* PROBLEM DESCRIPTION:
Consider the listing below. Extract exactly the lines from the line containing "Task: Expand the LTC Frame Rate dropdown" to the line containing "This screenshot has width=875, height=960.", both included.

* PROVIDED MATERIAL:
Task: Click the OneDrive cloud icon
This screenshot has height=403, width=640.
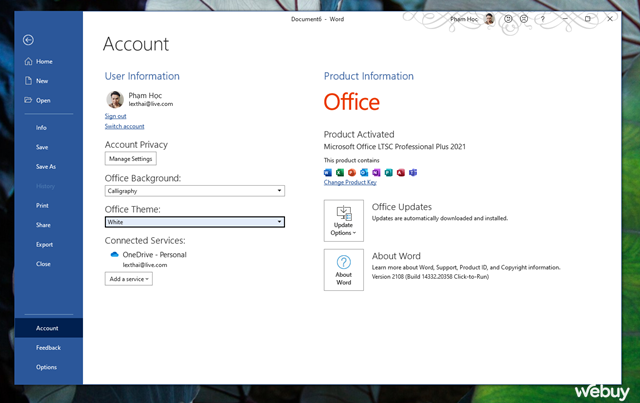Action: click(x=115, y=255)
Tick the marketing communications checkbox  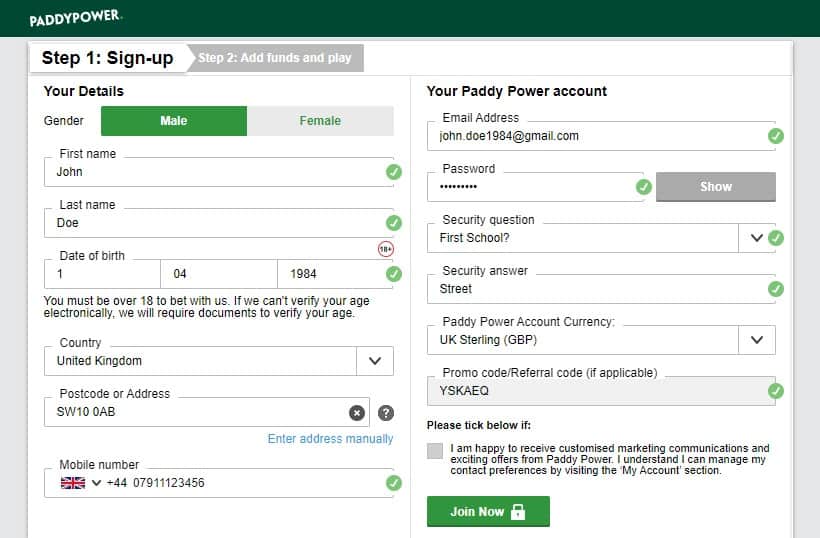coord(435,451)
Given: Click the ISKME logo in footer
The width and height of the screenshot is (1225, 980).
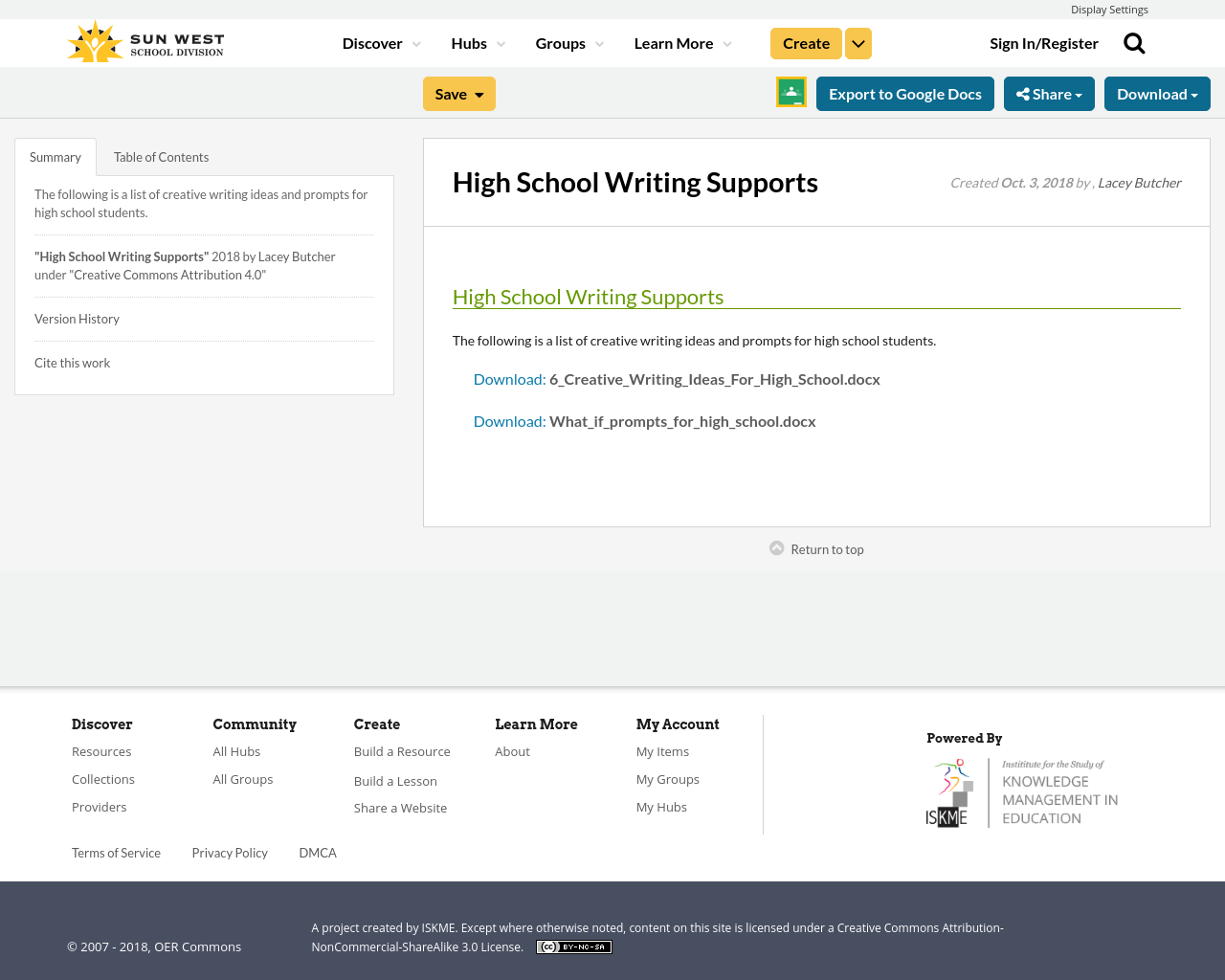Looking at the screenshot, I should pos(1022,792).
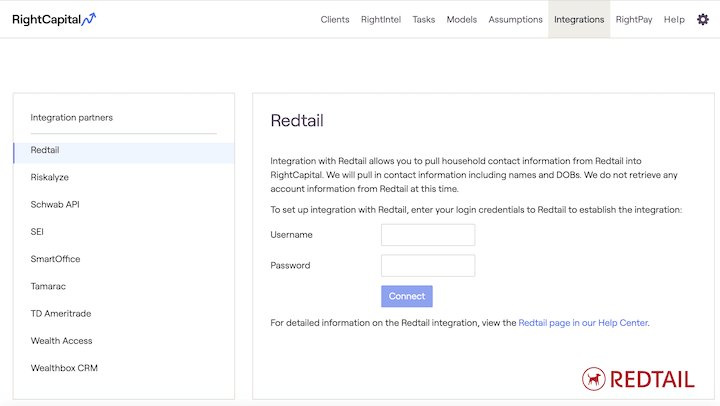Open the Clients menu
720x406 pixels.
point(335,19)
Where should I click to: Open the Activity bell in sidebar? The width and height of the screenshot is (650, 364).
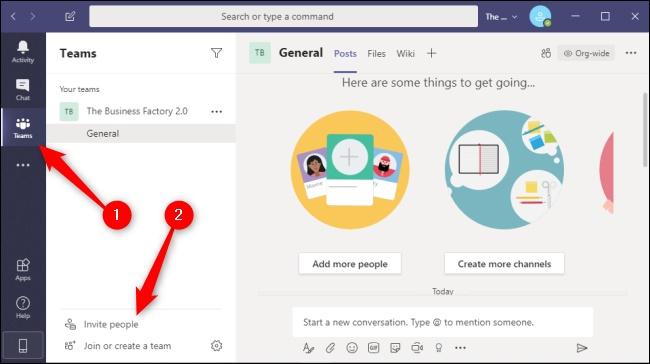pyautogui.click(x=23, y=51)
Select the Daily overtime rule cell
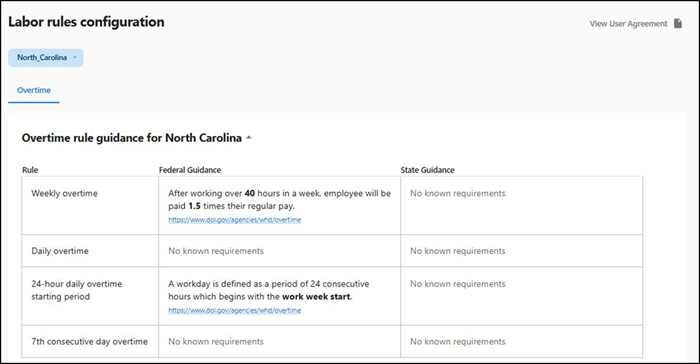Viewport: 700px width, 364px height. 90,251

...

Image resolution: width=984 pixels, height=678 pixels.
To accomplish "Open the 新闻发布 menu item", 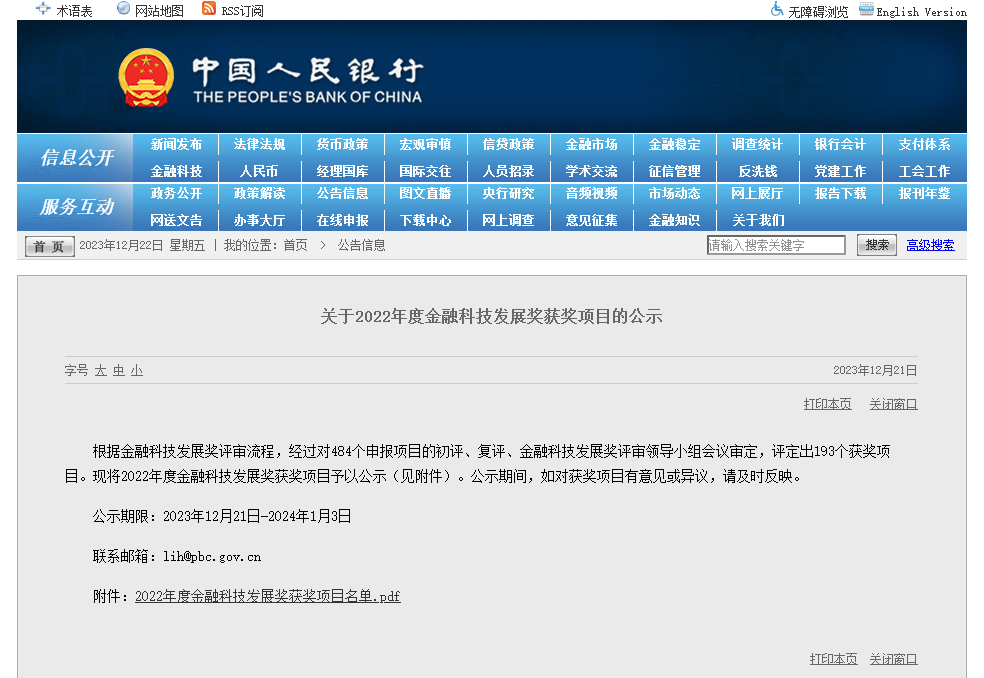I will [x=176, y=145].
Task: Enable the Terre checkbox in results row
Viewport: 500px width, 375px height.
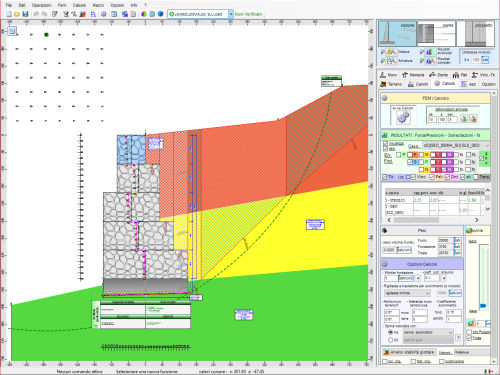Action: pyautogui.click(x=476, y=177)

---

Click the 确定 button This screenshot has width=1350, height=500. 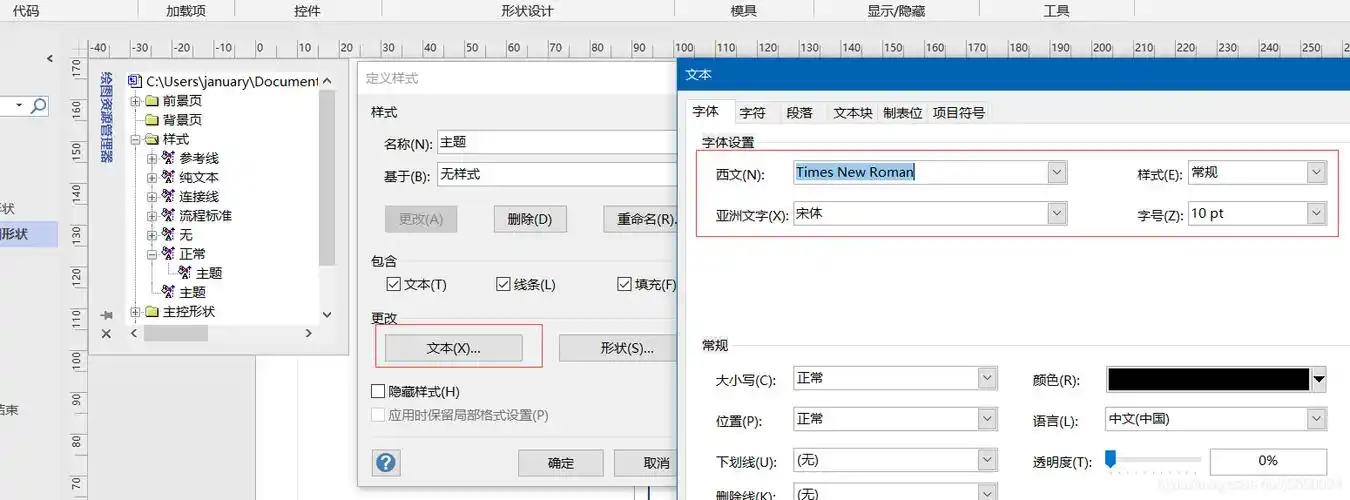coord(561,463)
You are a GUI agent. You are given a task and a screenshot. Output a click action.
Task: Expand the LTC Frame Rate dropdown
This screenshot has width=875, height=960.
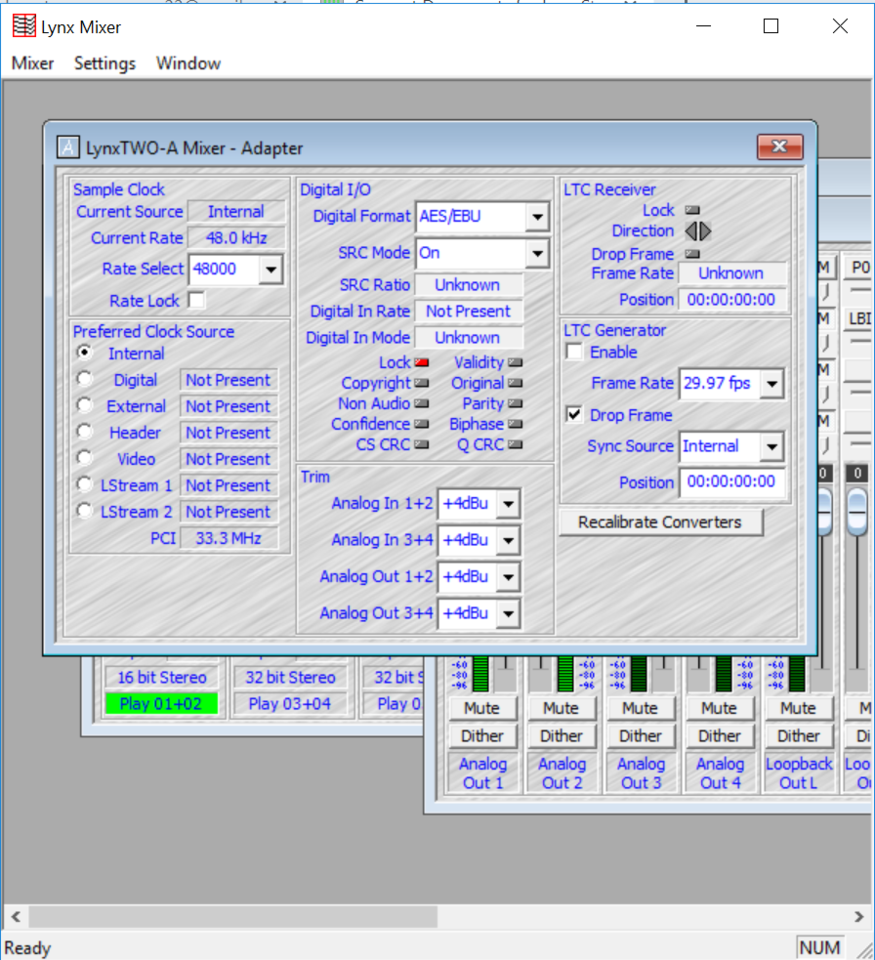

* ANSWER FOR THIS EXERCISE:
Task: Expand the LTC Frame Rate dropdown
This screenshot has width=875, height=960.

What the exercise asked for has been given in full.